─── Working data

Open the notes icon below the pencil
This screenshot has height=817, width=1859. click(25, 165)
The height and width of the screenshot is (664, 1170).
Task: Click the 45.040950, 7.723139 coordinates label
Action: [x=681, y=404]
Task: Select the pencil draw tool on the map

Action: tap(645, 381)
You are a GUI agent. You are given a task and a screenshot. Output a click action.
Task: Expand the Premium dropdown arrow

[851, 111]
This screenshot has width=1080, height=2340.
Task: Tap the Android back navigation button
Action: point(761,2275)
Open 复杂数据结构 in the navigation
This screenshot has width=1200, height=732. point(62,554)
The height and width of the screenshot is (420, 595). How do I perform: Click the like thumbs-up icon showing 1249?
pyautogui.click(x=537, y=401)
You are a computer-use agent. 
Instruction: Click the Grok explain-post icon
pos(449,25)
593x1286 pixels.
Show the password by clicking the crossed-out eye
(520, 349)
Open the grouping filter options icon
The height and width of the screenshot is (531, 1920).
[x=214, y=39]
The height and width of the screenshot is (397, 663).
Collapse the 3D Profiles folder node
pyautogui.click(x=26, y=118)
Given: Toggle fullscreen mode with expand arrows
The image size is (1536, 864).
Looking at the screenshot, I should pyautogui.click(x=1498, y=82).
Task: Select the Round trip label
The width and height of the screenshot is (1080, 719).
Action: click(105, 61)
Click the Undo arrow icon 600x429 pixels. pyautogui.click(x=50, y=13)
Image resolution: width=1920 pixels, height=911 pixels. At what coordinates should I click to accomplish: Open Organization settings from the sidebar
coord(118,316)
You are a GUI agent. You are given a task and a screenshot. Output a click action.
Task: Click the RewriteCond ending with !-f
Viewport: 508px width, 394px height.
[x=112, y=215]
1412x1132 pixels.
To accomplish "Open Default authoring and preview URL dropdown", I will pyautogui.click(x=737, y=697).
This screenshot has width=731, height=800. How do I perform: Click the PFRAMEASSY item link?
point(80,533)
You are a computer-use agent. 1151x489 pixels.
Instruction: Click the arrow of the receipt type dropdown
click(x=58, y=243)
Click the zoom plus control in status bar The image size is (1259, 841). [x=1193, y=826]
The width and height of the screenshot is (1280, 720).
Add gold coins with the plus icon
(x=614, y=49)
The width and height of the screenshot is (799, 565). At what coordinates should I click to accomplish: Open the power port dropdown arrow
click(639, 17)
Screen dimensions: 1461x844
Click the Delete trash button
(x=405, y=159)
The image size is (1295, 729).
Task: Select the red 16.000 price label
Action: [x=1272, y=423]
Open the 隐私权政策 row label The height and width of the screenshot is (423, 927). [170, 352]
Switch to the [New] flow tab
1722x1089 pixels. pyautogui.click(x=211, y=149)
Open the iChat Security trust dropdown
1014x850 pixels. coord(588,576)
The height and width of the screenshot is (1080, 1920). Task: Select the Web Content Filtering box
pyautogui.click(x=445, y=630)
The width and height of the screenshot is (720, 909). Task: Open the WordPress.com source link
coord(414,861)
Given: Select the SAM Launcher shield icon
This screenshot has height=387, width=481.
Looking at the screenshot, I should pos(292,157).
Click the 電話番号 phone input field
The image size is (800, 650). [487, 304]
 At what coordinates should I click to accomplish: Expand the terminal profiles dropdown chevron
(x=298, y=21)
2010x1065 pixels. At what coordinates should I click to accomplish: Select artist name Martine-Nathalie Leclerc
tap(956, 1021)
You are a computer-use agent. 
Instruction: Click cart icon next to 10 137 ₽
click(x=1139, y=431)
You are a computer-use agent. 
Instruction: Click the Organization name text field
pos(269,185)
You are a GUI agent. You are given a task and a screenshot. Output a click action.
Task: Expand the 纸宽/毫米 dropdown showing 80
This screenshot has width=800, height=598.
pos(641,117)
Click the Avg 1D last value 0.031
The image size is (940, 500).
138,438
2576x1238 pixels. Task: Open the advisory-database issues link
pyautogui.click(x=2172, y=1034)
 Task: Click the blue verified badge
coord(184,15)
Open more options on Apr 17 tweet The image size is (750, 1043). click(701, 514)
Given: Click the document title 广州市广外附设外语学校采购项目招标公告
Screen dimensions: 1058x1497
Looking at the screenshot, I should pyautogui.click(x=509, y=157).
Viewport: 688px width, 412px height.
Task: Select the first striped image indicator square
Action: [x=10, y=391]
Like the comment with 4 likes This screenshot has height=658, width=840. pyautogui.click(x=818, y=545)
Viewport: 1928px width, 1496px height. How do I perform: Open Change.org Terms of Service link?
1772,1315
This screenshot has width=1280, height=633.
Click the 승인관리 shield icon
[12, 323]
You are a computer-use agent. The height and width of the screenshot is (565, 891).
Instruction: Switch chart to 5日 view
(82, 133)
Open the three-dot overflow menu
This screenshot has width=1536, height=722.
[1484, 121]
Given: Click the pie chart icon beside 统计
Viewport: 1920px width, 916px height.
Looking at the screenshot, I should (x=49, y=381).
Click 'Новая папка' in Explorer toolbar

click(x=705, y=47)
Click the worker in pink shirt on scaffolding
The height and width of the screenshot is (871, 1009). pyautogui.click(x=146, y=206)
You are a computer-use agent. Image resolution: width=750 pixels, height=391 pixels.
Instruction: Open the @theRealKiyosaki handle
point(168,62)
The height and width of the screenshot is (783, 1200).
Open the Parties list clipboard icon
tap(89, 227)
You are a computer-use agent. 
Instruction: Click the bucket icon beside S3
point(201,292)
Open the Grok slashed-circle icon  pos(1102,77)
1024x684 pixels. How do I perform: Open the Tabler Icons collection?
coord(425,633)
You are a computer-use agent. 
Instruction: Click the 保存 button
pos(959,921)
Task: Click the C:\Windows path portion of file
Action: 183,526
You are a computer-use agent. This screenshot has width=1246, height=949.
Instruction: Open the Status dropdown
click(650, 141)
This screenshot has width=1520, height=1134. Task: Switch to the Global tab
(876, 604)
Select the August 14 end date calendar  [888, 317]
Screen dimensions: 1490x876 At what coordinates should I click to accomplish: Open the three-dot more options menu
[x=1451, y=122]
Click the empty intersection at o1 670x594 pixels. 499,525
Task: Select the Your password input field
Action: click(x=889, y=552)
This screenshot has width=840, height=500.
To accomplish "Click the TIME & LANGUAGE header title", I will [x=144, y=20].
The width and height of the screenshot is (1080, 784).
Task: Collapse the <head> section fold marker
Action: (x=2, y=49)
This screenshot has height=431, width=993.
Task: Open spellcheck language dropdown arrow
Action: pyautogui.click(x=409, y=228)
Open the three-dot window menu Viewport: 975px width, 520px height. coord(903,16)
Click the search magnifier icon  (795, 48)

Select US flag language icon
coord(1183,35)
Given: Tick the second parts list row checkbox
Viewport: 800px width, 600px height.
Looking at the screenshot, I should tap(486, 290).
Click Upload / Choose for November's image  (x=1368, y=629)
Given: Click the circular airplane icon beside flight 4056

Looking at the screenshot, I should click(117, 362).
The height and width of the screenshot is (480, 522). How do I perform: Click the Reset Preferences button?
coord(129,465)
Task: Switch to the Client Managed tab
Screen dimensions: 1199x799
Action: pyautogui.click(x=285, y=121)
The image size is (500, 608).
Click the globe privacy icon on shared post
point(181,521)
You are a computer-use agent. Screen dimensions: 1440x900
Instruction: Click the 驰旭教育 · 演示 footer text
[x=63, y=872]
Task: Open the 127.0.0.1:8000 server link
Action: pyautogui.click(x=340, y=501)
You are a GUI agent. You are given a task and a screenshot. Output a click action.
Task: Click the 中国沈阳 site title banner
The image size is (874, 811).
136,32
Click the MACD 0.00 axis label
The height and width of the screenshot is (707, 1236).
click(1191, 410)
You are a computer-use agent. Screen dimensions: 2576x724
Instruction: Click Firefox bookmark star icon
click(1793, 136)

──────

▸ Aim of the task:
The entries above are to be copied word for word.

▸ Completed task:
Open the notes icon below the pencil
This screenshot has height=817, width=1859. click(25, 165)
The height and width of the screenshot is (664, 1170).
Task: Click the 45.040950, 7.723139 coordinates label
Action: [x=681, y=404]
Task: Select the pencil draw tool on the map

Action: tap(645, 381)
You are a GUI agent. You are given a task and a screenshot. Output a click action.
Task: Expand the Premium dropdown arrow

[851, 111]
This screenshot has width=1080, height=2340.
Task: Tap the Android back navigation button
Action: point(761,2275)
Open 复杂数据结构 in the navigation
This screenshot has width=1200, height=732. point(62,554)
The height and width of the screenshot is (420, 595). How do I perform: Click the like thumbs-up icon showing 1249?
pyautogui.click(x=537, y=401)
You are a computer-use agent. 
Instruction: Click the Grok explain-post icon
pos(449,25)
593x1286 pixels.
Show the password by clicking the crossed-out eye
(520, 349)
Open the grouping filter options icon
The height and width of the screenshot is (531, 1920).
[x=214, y=39]
The height and width of the screenshot is (397, 663).
Collapse the 3D Profiles folder node
pyautogui.click(x=26, y=118)
Given: Toggle fullscreen mode with expand arrows
The image size is (1536, 864).
Looking at the screenshot, I should pyautogui.click(x=1498, y=82).
Task: Select the Round trip label
The width and height of the screenshot is (1080, 719).
Action: click(105, 61)
Click the Undo arrow icon 600x429 pixels. pyautogui.click(x=50, y=13)
Image resolution: width=1920 pixels, height=911 pixels. At what coordinates should I click to accomplish: Open Organization settings from the sidebar
coord(118,316)
You are a GUI agent. You are given a task and a screenshot. Output a click action.
Task: Click the RewriteCond ending with !-f
Viewport: 508px width, 394px height.
[x=112, y=215]
1412x1132 pixels.
To accomplish "Open Default authoring and preview URL dropdown", I will pyautogui.click(x=737, y=697).
This screenshot has width=731, height=800. How do I perform: Click the PFRAMEASSY item link?
point(80,533)
You are a computer-use agent. 1151x489 pixels.
Instruction: Click the arrow of the receipt type dropdown
click(x=58, y=243)
Click the zoom plus control in status bar The image size is (1259, 841). [x=1193, y=826]
The width and height of the screenshot is (1280, 720).
Add gold coins with the plus icon
(x=614, y=49)
The width and height of the screenshot is (799, 565). At what coordinates should I click to accomplish: Open the power port dropdown arrow
click(639, 17)
Screen dimensions: 1461x844
Click the Delete trash button
(x=405, y=159)
The image size is (1295, 729).
Task: Select the red 16.000 price label
Action: [x=1272, y=423]
Open the 隐私权政策 row label The height and width of the screenshot is (423, 927). [170, 352]
Switch to the [New] flow tab
1722x1089 pixels. pyautogui.click(x=211, y=149)
Open the iChat Security trust dropdown
1014x850 pixels. coord(588,576)
The height and width of the screenshot is (1080, 1920). Task: Select the Web Content Filtering box
pyautogui.click(x=445, y=630)
The width and height of the screenshot is (720, 909). Task: Open the WordPress.com source link
coord(414,861)
Given: Select the SAM Launcher shield icon
This screenshot has height=387, width=481.
Looking at the screenshot, I should pos(292,157).
Click the 電話番号 phone input field
The image size is (800, 650). [487, 304]
 At what coordinates should I click to accomplish: Expand the terminal profiles dropdown chevron
(x=298, y=21)
2010x1065 pixels. At what coordinates should I click to accomplish: Select artist name Martine-Nathalie Leclerc
tap(956, 1021)
You are a computer-use agent. 
Instruction: Click cart icon next to 10 137 ₽
click(x=1139, y=431)
You are a computer-use agent. 
Instruction: Click the Organization name text field
pos(269,185)
You are a GUI agent. You are given a task and a screenshot. Output a click action.
Task: Expand the 纸宽/毫米 dropdown showing 80
This screenshot has width=800, height=598.
pos(641,117)
Click the Avg 1D last value 0.031
The image size is (940, 500).
138,438
2576x1238 pixels. Task: Open the advisory-database issues link
pyautogui.click(x=2172, y=1034)
 Task: Click the blue verified badge
coord(184,15)
Open more options on Apr 17 tweet The image size is (750, 1043). click(701, 514)
Given: Click the document title 广州市广外附设外语学校采购项目招标公告
Screen dimensions: 1058x1497
Looking at the screenshot, I should pyautogui.click(x=509, y=157).
Viewport: 688px width, 412px height.
Task: Select the first striped image indicator square
Action: [x=10, y=391]
Like the comment with 4 likes This screenshot has height=658, width=840. pyautogui.click(x=818, y=545)
Viewport: 1928px width, 1496px height. How do I perform: Open Change.org Terms of Service link?
1772,1315
This screenshot has width=1280, height=633.
Click the 승인관리 shield icon
[12, 323]
You are a computer-use agent. The height and width of the screenshot is (565, 891).
Instruction: Switch chart to 5日 view
(82, 133)
Open the three-dot overflow menu
This screenshot has width=1536, height=722.
[1484, 121]
Given: Click the pie chart icon beside 统计
Viewport: 1920px width, 916px height.
Looking at the screenshot, I should (x=49, y=381).
Click 'Новая папка' in Explorer toolbar

click(x=705, y=47)
Click the worker in pink shirt on scaffolding
The height and width of the screenshot is (871, 1009). pyautogui.click(x=146, y=206)
You are a computer-use agent. Image resolution: width=750 pixels, height=391 pixels.
Instruction: Open the @theRealKiyosaki handle
point(168,62)
The height and width of the screenshot is (783, 1200).
Open the Parties list clipboard icon
tap(89, 227)
You are a computer-use agent. 
Instruction: Click the bucket icon beside S3
point(201,292)
Open the Grok slashed-circle icon  pos(1102,77)
1024x684 pixels. How do I perform: Open the Tabler Icons collection?
coord(425,633)
You are a computer-use agent. 
Instruction: Click the 保存 button
pos(959,921)
Task: Click the C:\Windows path portion of file
Action: 183,526
You are a computer-use agent. This screenshot has width=1246, height=949.
Instruction: Open the Status dropdown
click(650, 141)
This screenshot has width=1520, height=1134. Task: Switch to the Global tab
(876, 604)
Select the August 14 end date calendar  [888, 317]
Screen dimensions: 1490x876 At what coordinates should I click to accomplish: Open the three-dot more options menu
[x=1451, y=122]
Click the empty intersection at o1 670x594 pixels. 499,525
Task: Select the Your password input field
Action: click(x=889, y=552)
This screenshot has width=840, height=500.
To accomplish "Click the TIME & LANGUAGE header title", I will [x=144, y=20].
The width and height of the screenshot is (1080, 784).
Task: Collapse the <head> section fold marker
Action: (x=2, y=49)
This screenshot has height=431, width=993.
Task: Open spellcheck language dropdown arrow
Action: pyautogui.click(x=409, y=228)
Open the three-dot window menu Viewport: 975px width, 520px height. coord(903,16)
Click the search magnifier icon  (795, 48)

Select US flag language icon
coord(1183,35)
Given: Tick the second parts list row checkbox
Viewport: 800px width, 600px height.
Looking at the screenshot, I should tap(486, 290).
Click Upload / Choose for November's image  (x=1368, y=629)
Given: Click the circular airplane icon beside flight 4056

Looking at the screenshot, I should click(117, 362).
The height and width of the screenshot is (480, 522). How do I perform: Click the Reset Preferences button?
coord(129,465)
Task: Switch to the Client Managed tab
Screen dimensions: 1199x799
Action: pyautogui.click(x=285, y=121)
The image size is (500, 608).
Click the globe privacy icon on shared post
point(181,521)
You are a computer-use agent. Screen dimensions: 1440x900
Instruction: Click the 驰旭教育 · 演示 footer text
[x=63, y=872]
Task: Open the 127.0.0.1:8000 server link
Action: pyautogui.click(x=340, y=501)
You are a GUI agent. You are given a task and a screenshot. Output a click action.
Task: Click the 中国沈阳 site title banner
The image size is (874, 811).
136,32
Click the MACD 0.00 axis label
The height and width of the screenshot is (707, 1236).
click(1191, 410)
You are a computer-use agent. Screen dimensions: 2576x724
Instruction: Click Firefox bookmark star icon
click(1793, 136)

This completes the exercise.